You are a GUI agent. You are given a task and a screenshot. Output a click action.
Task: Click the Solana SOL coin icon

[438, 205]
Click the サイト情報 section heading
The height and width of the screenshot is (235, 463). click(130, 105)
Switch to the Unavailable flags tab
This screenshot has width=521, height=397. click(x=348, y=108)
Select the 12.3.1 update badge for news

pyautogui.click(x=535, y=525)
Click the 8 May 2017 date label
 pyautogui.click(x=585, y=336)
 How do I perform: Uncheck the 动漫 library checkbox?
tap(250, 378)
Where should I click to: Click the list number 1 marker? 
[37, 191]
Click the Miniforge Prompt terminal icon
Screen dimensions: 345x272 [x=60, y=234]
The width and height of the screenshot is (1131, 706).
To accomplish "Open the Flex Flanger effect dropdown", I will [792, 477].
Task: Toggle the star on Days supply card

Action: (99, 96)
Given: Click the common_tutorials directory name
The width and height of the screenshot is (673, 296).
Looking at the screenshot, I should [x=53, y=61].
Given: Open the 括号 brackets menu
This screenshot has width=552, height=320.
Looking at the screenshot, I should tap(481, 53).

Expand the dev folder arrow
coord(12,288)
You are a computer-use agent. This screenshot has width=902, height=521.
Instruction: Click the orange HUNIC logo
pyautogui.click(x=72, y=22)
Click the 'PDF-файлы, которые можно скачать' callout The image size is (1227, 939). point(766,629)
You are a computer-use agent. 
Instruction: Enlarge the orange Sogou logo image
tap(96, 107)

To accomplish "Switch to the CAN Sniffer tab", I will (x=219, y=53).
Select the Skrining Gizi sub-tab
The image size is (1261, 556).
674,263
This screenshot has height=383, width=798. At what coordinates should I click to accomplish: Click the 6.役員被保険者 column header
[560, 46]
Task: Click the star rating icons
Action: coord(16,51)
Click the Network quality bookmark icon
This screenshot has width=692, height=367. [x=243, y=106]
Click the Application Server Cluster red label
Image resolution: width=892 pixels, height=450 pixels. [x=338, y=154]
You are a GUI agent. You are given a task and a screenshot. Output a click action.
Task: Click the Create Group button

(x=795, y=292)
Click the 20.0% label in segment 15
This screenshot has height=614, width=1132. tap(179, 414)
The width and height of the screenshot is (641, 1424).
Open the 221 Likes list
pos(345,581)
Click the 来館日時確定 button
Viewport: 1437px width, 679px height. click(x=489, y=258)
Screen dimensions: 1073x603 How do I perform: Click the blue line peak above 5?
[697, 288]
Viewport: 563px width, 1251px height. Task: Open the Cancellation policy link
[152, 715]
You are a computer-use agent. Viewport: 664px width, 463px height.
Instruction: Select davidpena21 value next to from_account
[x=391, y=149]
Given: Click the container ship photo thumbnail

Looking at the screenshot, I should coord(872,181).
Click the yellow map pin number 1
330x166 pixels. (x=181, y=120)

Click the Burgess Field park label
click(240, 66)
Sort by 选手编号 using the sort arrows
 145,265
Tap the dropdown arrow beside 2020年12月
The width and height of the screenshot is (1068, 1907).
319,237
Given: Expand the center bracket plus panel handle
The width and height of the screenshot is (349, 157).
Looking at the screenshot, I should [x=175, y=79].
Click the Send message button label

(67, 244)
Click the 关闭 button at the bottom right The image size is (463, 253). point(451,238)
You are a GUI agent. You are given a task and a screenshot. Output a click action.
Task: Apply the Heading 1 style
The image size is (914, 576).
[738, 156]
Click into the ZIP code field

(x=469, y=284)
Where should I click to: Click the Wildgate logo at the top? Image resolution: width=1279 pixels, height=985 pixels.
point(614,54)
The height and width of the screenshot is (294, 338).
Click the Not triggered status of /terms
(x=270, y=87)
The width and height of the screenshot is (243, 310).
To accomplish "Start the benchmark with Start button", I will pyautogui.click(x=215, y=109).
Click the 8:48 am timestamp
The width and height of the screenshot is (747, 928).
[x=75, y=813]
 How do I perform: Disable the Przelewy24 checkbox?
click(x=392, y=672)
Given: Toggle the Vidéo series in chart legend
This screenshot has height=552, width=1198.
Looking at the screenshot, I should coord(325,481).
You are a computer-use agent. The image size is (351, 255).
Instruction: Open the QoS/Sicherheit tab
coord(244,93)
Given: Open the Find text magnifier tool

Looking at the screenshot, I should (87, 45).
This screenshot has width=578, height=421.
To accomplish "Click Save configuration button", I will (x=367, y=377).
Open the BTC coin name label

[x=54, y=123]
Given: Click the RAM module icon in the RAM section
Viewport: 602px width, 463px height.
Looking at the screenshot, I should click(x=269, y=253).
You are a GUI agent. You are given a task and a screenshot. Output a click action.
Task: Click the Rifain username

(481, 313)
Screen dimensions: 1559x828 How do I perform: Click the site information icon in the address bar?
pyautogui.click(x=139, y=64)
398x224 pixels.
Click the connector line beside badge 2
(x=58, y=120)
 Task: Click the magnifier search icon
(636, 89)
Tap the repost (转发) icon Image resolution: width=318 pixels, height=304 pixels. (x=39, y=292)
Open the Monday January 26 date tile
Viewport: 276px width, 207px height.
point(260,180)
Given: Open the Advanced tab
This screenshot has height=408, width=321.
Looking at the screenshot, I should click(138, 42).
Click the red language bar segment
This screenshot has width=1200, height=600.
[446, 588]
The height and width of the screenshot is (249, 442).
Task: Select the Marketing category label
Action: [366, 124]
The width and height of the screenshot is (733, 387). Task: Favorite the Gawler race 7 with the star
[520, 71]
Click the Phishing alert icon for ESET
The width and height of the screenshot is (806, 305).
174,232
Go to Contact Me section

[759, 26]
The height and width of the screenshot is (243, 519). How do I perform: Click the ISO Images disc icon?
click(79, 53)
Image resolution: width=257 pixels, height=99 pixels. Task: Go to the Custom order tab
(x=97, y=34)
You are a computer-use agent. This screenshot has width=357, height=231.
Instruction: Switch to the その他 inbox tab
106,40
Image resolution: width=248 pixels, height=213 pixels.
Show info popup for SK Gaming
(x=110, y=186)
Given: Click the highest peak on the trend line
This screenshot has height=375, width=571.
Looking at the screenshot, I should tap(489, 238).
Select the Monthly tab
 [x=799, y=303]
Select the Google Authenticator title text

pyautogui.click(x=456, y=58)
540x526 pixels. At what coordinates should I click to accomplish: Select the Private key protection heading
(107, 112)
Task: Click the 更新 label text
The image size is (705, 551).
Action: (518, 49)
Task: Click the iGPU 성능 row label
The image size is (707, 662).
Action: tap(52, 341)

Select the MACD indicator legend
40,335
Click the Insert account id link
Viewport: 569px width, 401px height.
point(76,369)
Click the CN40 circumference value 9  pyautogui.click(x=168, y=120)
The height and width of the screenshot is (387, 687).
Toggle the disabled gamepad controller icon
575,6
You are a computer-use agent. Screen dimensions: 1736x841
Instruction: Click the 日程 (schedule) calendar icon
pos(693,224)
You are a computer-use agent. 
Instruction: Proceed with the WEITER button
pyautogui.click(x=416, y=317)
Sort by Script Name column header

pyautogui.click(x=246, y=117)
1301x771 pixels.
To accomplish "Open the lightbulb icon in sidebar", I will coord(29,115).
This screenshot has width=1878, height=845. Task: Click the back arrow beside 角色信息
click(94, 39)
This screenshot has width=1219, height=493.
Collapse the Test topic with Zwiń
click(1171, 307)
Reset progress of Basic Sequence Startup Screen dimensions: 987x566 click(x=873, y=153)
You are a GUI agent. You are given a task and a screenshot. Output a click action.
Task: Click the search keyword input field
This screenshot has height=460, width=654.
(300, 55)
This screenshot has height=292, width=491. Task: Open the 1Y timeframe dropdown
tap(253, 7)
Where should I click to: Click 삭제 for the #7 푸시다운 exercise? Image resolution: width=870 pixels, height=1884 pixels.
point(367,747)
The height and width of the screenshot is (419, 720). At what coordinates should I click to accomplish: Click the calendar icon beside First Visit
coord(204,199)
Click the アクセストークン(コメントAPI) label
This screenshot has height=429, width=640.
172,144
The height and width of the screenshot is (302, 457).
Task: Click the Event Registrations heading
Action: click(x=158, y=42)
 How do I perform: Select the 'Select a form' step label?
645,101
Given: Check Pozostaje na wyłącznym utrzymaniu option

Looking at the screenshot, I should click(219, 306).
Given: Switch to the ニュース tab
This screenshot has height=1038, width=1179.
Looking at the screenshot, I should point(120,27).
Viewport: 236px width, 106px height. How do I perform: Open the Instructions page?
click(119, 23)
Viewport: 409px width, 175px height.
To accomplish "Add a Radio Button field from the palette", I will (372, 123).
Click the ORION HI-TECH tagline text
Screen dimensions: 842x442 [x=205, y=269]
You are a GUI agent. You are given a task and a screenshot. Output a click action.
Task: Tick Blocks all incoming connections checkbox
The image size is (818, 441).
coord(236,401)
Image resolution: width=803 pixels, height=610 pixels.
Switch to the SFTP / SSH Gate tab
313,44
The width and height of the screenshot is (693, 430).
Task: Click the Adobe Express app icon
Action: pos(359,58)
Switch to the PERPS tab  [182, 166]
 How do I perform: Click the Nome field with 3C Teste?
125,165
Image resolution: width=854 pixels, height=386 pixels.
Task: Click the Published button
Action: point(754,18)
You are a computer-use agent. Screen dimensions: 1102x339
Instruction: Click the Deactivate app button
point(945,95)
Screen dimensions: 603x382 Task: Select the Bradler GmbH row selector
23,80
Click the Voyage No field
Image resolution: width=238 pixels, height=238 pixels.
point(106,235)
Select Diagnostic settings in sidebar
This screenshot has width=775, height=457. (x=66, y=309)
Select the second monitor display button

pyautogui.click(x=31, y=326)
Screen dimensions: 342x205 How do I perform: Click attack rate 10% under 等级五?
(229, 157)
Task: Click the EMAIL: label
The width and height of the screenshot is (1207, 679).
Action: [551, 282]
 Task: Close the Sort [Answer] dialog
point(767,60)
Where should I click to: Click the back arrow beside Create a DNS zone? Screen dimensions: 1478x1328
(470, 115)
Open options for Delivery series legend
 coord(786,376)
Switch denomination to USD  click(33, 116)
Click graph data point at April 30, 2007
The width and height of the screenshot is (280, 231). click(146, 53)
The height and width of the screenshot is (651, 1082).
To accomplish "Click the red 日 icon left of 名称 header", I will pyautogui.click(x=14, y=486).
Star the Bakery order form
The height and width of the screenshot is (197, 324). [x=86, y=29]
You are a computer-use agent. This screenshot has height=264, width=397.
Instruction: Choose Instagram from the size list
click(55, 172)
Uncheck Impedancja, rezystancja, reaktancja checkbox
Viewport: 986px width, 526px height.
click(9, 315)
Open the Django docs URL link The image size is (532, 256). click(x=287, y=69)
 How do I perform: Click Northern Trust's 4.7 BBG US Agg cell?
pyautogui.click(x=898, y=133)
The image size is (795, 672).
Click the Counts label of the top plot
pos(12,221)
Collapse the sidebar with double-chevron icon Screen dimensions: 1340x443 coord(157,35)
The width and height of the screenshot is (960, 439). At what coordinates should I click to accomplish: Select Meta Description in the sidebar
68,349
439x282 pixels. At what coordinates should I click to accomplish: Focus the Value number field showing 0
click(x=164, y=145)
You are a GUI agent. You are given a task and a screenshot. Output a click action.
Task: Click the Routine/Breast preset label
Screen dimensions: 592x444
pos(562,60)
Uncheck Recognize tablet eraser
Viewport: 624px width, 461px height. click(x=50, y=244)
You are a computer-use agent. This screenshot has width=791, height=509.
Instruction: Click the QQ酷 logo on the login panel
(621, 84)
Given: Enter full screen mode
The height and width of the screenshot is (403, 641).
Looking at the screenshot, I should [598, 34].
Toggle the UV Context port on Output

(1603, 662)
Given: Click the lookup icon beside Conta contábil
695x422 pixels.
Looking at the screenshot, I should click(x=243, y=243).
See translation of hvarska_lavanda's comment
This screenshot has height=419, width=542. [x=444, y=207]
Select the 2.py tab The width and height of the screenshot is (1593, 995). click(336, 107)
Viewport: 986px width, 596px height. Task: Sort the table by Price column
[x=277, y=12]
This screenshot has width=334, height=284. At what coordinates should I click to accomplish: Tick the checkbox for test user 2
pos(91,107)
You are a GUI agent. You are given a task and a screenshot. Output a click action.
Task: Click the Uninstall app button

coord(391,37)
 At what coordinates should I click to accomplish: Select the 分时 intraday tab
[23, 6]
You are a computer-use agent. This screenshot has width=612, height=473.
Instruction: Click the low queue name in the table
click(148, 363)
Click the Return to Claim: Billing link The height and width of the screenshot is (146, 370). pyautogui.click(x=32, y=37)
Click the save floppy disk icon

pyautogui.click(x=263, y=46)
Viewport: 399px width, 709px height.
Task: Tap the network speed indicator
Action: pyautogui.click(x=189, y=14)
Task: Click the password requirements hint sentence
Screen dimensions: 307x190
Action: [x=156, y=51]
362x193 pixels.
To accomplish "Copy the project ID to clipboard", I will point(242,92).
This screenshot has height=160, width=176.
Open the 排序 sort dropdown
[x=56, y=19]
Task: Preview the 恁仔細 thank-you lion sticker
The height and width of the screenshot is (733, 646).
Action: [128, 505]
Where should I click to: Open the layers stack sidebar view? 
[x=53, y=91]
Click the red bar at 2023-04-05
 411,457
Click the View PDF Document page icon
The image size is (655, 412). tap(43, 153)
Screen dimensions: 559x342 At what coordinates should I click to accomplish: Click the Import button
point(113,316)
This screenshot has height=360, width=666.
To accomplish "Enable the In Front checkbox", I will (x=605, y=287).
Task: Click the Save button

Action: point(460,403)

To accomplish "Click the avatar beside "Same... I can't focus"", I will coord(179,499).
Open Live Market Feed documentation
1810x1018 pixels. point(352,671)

^^^^^^^^^^^^^^^^

- **Work required**: Look back at the entries above and repeat, unchanged, every line from the line holding "Task: Click the 更新 label text" through the line holding "Task: Click the search keyword input field".

- **Final answer**:
Task: Click the 更新 label text
The image size is (705, 551).
Action: (518, 49)
Task: Click the iGPU 성능 row label
The image size is (707, 662).
Action: tap(52, 341)

Select the MACD indicator legend
40,335
Click the Insert account id link
Viewport: 569px width, 401px height.
point(76,369)
Click the CN40 circumference value 9  pyautogui.click(x=168, y=120)
The height and width of the screenshot is (387, 687).
Toggle the disabled gamepad controller icon
575,6
You are a computer-use agent. Screen dimensions: 1736x841
Instruction: Click the 日程 (schedule) calendar icon
pos(693,224)
You are a computer-use agent. 
Instruction: Proceed with the WEITER button
pyautogui.click(x=416, y=317)
Sort by Script Name column header

pyautogui.click(x=246, y=117)
1301x771 pixels.
To accomplish "Open the lightbulb icon in sidebar", I will coord(29,115).
This screenshot has width=1878, height=845. Task: Click the back arrow beside 角色信息
click(94, 39)
This screenshot has width=1219, height=493.
Collapse the Test topic with Zwiń
click(1171, 307)
Reset progress of Basic Sequence Startup Screen dimensions: 987x566 click(x=873, y=153)
You are a GUI agent. You are given a task and a screenshot. Output a click action.
Task: Click the search keyword input field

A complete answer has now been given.